No consensus exists between and among the states as to the source, the scope, or, in a few jurisdictions, even the availability of the learned intermediary doctrine as a defense. A review of case law in the seven states in Frost Brown Todd’s footprint shows just how disparately the learned intermediary doctrine is treated.
The FBT Footprint
Frost Brown Todd maintains 11 offices in seven states: Indiana, Kentucky, Ohio, Tennessee, Texas, Virginia and West Virginia.
Indiana Indiana adopted the learned intermediary doctrine into law in 1979, establishing it as a defense in cases involving prescription drugs and medical devices.4 Indiana was one of the first states to extend the protection afforded by the learned intermediary doctrine to pharmacists.5 Separate and apart from specific statutes that define the role and duties of pharmacists, the Indiana law provides that physicians, not pharmacists, are in the better position to weigh the potential risks and rewards of particular medications for specific patients. Thus, pharmacists in Indiana have no duty to warn customers about the potential side effects of medication unless such warnings were included in the prescription received from the physician.6 Despite repeated attempts to impose liability on pharmacists in failure to warn cases, Indiana courts refuse to budge.7
In addition, at least one Indiana Court of Appeals is willing to expand the potential reach of the learned intermediary doctrine to cases outside of the medical field. In Hatter v. Pierce Mfg., Inc., 934 N.E.2d 1160 (Ind. Ct. App. 2010), the court discussed the applicability of the sophisticated intermediary doctrine in a case brought by a firefighter against the manufacturer of a fire truck. In Hatter, a firefighter was injured when a cap on the truck’s rear intake pipe was propelled off the pipe into the firefighter’s face.

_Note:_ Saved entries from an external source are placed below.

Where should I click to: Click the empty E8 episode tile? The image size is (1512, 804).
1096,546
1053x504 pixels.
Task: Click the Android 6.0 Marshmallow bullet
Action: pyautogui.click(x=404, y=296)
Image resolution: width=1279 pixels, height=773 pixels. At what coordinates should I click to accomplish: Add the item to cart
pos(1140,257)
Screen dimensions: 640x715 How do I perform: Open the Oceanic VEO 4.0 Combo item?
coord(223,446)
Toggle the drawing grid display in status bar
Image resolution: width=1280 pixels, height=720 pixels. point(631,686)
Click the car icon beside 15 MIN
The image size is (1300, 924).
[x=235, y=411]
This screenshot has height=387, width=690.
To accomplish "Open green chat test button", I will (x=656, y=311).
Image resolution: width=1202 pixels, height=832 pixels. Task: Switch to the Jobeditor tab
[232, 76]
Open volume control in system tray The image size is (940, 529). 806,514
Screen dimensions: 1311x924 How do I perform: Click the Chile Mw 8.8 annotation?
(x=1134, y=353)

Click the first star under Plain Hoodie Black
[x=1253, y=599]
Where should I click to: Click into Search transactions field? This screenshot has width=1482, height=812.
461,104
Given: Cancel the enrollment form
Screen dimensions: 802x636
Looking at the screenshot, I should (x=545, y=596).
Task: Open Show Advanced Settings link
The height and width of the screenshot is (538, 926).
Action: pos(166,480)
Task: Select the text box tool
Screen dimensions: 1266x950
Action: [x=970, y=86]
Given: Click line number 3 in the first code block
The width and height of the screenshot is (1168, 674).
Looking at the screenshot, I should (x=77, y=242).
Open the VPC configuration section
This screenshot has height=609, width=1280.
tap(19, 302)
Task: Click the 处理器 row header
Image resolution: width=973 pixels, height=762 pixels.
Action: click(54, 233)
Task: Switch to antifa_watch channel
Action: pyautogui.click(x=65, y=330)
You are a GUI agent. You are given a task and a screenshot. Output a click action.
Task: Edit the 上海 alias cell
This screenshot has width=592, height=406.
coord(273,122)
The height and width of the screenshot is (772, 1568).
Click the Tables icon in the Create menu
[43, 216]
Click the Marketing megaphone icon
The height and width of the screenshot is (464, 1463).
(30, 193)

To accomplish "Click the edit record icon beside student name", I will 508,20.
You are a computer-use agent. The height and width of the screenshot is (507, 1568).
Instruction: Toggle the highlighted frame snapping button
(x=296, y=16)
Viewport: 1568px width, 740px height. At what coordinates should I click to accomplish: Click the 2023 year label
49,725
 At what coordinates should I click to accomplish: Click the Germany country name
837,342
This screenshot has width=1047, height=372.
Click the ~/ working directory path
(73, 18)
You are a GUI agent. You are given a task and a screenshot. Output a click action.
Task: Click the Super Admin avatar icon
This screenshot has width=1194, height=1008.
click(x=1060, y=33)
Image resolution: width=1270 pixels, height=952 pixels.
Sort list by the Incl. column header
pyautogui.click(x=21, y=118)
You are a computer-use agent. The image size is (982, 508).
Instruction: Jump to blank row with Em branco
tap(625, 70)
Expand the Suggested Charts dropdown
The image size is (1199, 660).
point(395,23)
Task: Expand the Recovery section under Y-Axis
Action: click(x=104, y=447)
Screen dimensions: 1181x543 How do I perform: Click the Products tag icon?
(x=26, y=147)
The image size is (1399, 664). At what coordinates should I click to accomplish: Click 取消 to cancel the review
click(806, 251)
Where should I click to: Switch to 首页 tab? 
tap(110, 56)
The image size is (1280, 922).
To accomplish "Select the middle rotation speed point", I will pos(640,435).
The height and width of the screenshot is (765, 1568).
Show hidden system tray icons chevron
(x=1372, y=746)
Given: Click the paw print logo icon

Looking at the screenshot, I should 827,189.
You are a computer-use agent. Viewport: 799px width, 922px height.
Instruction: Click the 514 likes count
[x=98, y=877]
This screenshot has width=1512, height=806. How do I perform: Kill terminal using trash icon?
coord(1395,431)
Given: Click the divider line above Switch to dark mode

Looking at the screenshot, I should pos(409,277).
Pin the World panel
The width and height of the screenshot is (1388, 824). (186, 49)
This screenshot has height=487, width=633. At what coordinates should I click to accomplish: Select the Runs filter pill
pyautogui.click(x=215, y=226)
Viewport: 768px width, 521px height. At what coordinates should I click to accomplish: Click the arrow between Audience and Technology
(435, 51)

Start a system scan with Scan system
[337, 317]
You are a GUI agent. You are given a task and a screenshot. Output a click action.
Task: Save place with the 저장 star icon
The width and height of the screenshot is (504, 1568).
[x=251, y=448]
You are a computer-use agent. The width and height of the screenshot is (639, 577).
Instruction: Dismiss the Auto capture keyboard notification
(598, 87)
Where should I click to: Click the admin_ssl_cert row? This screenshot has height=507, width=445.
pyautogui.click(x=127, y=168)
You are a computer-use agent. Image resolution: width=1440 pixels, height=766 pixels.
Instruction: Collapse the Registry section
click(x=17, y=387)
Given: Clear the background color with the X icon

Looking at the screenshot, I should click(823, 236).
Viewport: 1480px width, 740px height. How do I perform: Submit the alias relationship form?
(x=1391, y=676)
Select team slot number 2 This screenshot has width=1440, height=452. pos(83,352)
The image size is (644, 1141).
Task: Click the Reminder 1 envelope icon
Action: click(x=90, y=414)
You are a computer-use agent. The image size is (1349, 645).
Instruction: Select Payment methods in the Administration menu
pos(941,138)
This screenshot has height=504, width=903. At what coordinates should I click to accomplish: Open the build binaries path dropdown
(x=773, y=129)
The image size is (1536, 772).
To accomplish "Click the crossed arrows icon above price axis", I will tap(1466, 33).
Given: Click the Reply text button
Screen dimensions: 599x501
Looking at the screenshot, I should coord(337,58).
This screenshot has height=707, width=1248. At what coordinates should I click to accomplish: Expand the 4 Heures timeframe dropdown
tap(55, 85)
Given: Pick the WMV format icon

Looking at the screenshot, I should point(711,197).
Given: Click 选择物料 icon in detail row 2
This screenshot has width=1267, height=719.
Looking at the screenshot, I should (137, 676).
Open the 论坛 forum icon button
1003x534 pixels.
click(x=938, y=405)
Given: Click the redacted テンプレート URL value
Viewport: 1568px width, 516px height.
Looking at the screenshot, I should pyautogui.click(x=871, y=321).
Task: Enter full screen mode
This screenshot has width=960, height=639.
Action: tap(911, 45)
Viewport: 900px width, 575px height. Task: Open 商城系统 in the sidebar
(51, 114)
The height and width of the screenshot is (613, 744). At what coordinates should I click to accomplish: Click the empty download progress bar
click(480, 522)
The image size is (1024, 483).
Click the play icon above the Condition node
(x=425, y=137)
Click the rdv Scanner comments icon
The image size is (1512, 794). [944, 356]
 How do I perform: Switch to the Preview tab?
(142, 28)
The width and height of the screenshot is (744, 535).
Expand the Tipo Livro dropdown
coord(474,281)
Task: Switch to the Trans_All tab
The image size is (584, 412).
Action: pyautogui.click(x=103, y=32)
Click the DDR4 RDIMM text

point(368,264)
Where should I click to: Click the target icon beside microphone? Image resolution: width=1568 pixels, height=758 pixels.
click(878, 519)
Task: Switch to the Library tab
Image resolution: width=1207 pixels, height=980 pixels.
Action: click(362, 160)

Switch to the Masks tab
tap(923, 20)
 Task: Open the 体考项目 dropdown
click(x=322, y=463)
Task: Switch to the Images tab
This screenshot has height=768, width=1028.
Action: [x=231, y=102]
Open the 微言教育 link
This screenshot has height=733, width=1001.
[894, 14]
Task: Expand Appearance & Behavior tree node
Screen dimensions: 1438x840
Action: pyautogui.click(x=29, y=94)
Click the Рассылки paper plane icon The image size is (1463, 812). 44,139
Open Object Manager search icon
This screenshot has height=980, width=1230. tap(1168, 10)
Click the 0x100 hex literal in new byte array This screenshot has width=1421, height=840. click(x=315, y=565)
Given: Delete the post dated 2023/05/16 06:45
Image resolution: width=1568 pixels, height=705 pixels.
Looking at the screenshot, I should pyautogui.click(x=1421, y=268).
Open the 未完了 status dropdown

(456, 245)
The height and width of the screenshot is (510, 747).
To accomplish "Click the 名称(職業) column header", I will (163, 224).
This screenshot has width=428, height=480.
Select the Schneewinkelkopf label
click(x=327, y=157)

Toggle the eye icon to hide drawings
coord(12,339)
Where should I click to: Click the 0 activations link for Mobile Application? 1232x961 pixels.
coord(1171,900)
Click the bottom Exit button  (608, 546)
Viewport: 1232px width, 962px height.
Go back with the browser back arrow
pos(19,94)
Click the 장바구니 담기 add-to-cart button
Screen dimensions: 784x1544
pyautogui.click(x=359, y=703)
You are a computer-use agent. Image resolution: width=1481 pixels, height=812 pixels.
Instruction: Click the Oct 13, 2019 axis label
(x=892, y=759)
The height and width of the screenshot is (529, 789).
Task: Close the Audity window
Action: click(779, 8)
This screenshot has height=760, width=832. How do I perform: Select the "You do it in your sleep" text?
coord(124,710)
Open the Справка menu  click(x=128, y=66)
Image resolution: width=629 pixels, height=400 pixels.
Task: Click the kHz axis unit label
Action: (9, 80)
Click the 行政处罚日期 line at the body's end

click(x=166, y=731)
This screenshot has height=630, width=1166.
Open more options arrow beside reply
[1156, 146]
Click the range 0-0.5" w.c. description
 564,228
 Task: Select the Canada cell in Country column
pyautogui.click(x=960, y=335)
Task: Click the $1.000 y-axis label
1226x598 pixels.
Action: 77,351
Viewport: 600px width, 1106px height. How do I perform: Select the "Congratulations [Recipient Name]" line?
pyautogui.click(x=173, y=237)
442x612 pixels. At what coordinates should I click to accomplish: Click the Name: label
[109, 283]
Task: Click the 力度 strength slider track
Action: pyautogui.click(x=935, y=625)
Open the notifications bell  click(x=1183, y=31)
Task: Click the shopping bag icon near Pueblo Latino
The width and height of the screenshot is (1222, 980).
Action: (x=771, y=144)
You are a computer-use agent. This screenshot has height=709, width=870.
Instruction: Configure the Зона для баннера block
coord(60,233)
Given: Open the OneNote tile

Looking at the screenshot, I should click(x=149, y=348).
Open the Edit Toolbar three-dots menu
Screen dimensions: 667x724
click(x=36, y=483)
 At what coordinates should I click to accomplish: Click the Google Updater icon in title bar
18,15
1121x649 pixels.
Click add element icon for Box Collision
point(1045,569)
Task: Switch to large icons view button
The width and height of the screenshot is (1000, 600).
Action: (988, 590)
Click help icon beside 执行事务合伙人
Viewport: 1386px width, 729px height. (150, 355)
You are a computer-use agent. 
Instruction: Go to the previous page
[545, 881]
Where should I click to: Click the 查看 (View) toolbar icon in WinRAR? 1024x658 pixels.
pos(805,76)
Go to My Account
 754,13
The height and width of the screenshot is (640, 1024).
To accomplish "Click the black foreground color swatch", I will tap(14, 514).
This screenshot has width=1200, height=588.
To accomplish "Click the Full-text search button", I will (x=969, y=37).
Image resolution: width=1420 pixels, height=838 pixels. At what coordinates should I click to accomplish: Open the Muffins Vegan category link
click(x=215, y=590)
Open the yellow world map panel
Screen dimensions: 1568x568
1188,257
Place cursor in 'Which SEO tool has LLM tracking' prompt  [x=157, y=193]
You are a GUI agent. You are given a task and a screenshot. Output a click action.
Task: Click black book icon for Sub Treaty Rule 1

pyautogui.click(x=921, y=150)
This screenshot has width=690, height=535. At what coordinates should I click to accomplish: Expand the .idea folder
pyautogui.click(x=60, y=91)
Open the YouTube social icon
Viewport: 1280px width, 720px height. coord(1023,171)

At issue was the knowledge or sophistication of the fire department and whether it, instead of the manufacturer, had a duty to warn the firefighter. The Hatter court’s discussion of the sophisticated intermediary doctrine mirrored discussions on the learned intermediary doctrine. “[T]he sophisticated intermediary doctrine provides a defense to a manufacturer’s duty to warn and is applicable only if the intermediary—in this case, [The fire department] as the intermediary between Pierce and Hatter—knew or should have known of the product’s dangers.”9 The Hatter jury was so instructed and the jury returned a verdict for the manufacturer.
Kentucky Twenty-five years after the doctrine was recognized in Indiana, a sharply divided Kentucky Supreme Court adopted the learned intermediary doctrine as set forth in Section 6(d) of the Restatement (Third) of Torts: Product Liability (1998).10 Pursuant to Section 6(d) of the Restatement (Third) a manufacturer has a duty to warn prescribing physicians and “other health care providers.” In addition, a manufacturer has a duty to warn a patient if the prescribing physician or other health care provider is not in a position to properly warn the patient of the harm associated with the product. Kentucky is the only state within the FBT footprint to have formally adopted Section 6 of the Restatement (Third), the confines of which have not yet been tested. Kentucky courts have yet to test the scope and strength of Kentucky’s version of the learned intermediary doctrine.
Ohio The Ohio Supreme Court adopted the learned intermediary doctrine and later codified the doctrine with respect to prescription drugs in Revised Code 2307.75(D)11 and 2307.76 (C).12 Several Ohio courts have found that the learned intermediary doctrine only applies to drug manufacturers because of the unique relationship between physician and patient.13 However, some recent decisions have discussed the learned intermediary doctrine in applications outside the prescription drug field: to chemical suppliers14 and manufacturers15 of welding consumables. So while the basic law in Ohio is clear,16 the precise scope of the application of the law in Ohio is still foggy.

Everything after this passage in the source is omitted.